Spontaneous PM generally resolves spontaneously within a few days. It requires a conservative treatment consisting of simple clinical monitoring, rest, and analgesics. Underlying disorders should also always be identified and treated [4, 13]. Cases of idiopathic SPM require diagnostic pulmonary function tests after the acute episode to establish whether the child has asthma [13]. The FB aspiration results in significant morbidity and mortality in children. Acute and chronic complications seem to occur in almost 15% of patients [14]. Early diagnosis and treatment are of utmost importance to prevent life-threatening and long-term complications.

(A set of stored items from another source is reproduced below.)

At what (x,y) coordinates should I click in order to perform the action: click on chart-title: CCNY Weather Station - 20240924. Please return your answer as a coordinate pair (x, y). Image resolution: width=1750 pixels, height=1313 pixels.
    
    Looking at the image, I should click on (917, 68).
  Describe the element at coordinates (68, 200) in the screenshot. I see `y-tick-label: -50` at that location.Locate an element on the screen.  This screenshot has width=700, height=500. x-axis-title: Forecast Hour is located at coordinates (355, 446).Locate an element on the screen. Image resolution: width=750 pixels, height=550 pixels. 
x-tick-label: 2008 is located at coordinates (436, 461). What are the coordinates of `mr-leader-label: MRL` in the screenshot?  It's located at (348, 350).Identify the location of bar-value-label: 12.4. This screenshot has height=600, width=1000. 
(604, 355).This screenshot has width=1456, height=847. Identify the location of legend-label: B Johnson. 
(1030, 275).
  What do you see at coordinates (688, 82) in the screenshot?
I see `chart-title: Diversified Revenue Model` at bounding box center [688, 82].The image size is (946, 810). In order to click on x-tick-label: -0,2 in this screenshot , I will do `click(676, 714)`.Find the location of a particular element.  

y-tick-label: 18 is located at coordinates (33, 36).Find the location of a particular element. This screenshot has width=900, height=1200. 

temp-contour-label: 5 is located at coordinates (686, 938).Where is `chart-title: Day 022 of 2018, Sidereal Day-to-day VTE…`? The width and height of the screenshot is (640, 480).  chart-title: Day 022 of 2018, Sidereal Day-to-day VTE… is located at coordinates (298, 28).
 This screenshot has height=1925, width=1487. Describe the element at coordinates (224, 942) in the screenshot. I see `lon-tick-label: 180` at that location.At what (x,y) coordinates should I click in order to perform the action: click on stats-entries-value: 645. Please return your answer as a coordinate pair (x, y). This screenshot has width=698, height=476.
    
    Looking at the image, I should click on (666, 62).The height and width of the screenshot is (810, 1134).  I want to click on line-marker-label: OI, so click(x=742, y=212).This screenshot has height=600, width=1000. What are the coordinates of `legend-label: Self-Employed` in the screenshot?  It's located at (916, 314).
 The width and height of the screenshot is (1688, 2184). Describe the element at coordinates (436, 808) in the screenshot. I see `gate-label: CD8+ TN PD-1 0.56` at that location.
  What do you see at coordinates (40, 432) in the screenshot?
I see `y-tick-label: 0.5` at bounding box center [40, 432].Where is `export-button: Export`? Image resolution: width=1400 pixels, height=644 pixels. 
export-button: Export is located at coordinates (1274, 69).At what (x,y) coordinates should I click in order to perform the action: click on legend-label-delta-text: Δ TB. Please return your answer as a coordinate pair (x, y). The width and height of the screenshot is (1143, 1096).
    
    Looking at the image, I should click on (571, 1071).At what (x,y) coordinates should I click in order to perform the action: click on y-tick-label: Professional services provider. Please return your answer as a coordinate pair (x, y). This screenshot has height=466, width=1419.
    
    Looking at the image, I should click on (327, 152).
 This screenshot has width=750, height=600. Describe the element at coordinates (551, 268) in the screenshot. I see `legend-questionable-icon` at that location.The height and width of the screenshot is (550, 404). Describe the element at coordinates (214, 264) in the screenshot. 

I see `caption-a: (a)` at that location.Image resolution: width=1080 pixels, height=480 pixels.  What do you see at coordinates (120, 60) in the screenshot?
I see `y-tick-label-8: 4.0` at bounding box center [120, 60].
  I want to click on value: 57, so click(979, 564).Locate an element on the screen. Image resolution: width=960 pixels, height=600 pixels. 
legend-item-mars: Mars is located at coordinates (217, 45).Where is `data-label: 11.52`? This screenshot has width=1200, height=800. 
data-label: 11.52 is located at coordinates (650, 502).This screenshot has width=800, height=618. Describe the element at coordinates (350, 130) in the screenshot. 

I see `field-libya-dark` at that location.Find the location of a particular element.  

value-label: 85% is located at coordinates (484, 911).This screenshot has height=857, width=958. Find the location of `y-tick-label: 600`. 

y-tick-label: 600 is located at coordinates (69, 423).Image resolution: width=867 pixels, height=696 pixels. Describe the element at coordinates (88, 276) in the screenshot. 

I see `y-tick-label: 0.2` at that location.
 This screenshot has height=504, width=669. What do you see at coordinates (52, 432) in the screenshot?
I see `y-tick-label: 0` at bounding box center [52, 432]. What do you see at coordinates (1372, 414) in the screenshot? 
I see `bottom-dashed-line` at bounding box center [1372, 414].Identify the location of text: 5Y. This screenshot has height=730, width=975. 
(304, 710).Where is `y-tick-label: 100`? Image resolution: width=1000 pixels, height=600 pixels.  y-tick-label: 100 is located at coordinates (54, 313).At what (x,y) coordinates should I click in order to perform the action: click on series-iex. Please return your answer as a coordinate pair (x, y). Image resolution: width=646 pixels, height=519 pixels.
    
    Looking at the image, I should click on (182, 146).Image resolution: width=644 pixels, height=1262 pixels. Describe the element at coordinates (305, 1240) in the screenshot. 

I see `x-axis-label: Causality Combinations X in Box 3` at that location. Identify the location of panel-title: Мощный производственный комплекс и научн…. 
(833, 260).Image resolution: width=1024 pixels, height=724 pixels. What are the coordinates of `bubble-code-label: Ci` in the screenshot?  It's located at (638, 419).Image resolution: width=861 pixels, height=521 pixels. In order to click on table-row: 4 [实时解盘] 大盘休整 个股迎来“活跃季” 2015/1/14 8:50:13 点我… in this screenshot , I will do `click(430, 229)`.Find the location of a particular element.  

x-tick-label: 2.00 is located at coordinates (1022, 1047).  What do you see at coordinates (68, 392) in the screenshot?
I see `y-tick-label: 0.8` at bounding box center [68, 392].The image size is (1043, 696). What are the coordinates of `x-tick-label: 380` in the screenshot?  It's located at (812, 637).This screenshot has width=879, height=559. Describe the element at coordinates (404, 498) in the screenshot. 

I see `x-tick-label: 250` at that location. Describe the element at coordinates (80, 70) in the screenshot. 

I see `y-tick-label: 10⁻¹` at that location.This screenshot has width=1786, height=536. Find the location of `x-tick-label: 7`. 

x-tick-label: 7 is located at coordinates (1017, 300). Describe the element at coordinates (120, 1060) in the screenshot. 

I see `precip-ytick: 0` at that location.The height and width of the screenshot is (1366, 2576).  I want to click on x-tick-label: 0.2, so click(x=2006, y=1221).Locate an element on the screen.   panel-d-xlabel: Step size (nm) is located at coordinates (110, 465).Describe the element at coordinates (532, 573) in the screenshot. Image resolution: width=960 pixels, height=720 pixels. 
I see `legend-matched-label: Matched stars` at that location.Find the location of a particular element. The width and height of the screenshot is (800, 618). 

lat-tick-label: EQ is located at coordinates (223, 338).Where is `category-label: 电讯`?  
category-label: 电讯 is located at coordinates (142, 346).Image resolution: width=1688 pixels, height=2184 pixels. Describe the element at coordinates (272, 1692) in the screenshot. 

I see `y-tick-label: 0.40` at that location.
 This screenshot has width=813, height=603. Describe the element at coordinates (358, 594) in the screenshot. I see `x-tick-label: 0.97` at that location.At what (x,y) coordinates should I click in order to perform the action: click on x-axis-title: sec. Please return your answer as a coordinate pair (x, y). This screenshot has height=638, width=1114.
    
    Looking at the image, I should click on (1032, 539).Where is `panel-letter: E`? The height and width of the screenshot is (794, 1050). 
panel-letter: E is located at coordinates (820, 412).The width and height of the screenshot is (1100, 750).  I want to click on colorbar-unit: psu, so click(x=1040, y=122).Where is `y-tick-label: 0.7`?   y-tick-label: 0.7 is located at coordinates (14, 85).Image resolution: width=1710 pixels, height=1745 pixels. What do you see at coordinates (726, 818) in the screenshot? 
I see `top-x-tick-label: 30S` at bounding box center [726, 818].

Close communication between the medical team (anesthesiologist, bronchoscopist, pediatrician, and assistants) is essential. Bronchoscopy is generally considered the gold standard of diagnosis. Rigid bronchoscopy under general anesthesia must be performed urgently, and the patient should be observed carefully. Supportive care should be administered with intravenous steroids and reflux medications [9]. But physicians must be aware of the risk of worsening bronchospasm in children with asthma who undergo bronchoscopy [11]. It has been shown that bronchoscopy under general anesthesia can be performed safely in children with difficult asthma if it is performed by experienced personnel [15]. Virtual bronchoscopy has also been proposed to minimize the risks of rigid bronchoscopy by shortening the operative time and providing information about the localization and size of the FB [16].

Conclusions

Even if asthma exacerbation represents the most common cause of PM and SCE, the possibility of FB aspiration should always and carefully be considered in children with asthma as an important differential diagnosis, even in the absence of a history of FB aspiration.